Data controller and data processor of the failure to adopt adequate technical and organizational measures in the event of a cyber-attack.
The Italian Data Protection Authority, with two separate judgments, has fined a nursing home, the data controller, for € 30,000, and a company, as data processor, for € 7,000, following a cyber-attack suffered by the controller of processing. In fact, according to the Authority, the controller and the data processor are responsible for the failure to adopt the technical and organizational measures in accordance with article 5 and 32 of the GDPR. In this case, the data controller, through the data processor, had not adopted the using of a secure network protocol and a password policy, so creating the conditions for the occurrence of the cyber-attack.
Google Analytics could violate the GDPR
The Austrian Data Protection Authority, in a decision issued on 22 December 2021, has stated that the use of the Google Analytics service, provided by Google LLC, is not compliant with Regulation (EU) 2016/679. This is the first decision issued by a European Data Protection Authority in response to the 101 complaints filed by NOYB in the wake of the “Schrems II” judgment of the European Court of Justice (CJEU), which invalidated the data transfer agreement between the European Union and the United States “Privacy Shield”, which had replaced the previous “Safe Harbor” agreement.
The news has a particularly significant impact, as the Italian Authority has also been involved in the matter with a complaint and will be asked to give its verdict in the coming months.
Italian Data Protection Authority launches inspection plan for the first half of 2022
The Italian Data Protection Authority announced the launch of the inspection campaign, which will be carried out with the support the Guardia di Finanza.
The investigations will focus on:
- processing of personal data with regard to ‘database providers’;
- processing of personal data by platforms and websites with regard to the proper management of cookies;
- processing of personal data in the field of so-called ‘video surveillance’;
- data processing by dating sites; operators in the area of data monetization and by manufacturers and distributors of smart toys;
- algorithms and artificial intelligence in the public and private sector;
- checking that the roles of controller and processor are correctly identified.
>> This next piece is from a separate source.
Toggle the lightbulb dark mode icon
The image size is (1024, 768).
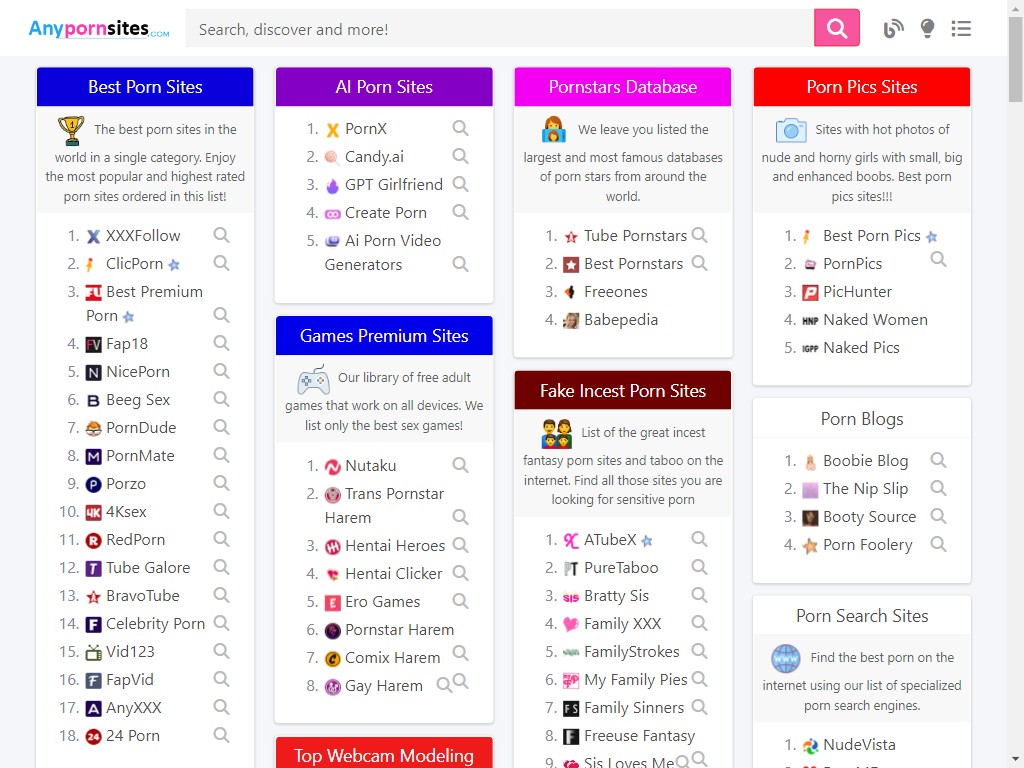(927, 28)
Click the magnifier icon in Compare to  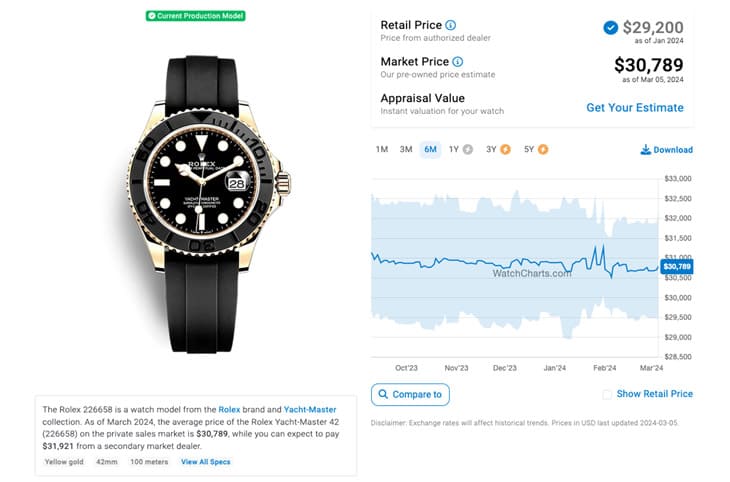click(x=383, y=394)
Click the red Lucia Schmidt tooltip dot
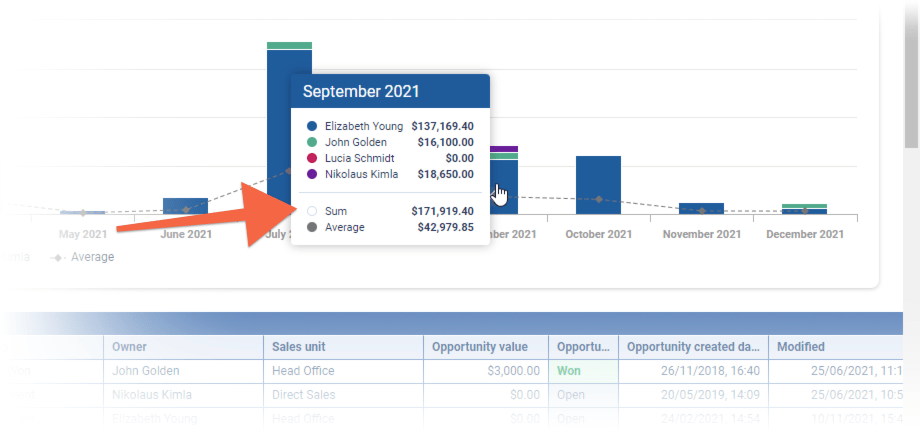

Marketing: Data Protection Authority sanctions use of unverified lists
The Data Protection Authority issued a sanction of 400.000 € against a data controller who had conducted extensive marketing campaigns, using a data processor who made use of lists of data subjects (obtained from another company) that were not suitable for commercial purposes.
The decision is relevant because the Authority confirms, once again, the existence of an autonomous responsibility on the part of the data controller for the failure to conduct adequate controls on the source and lawfulness of the data processed.
Aggressive telemarketing. The Authority fines an energy company € 26 million
In a decision of last December, the Data Protection Authority sanctioned a company operating in the energy market for numerous infringements of personal data protection legislation. In particular, it was found that telemarketing activities were often carried out to restricted numbers or those registered in the opposition register. In addition, the company did not adequately allow data subjects to exercise their rights under the GDPR.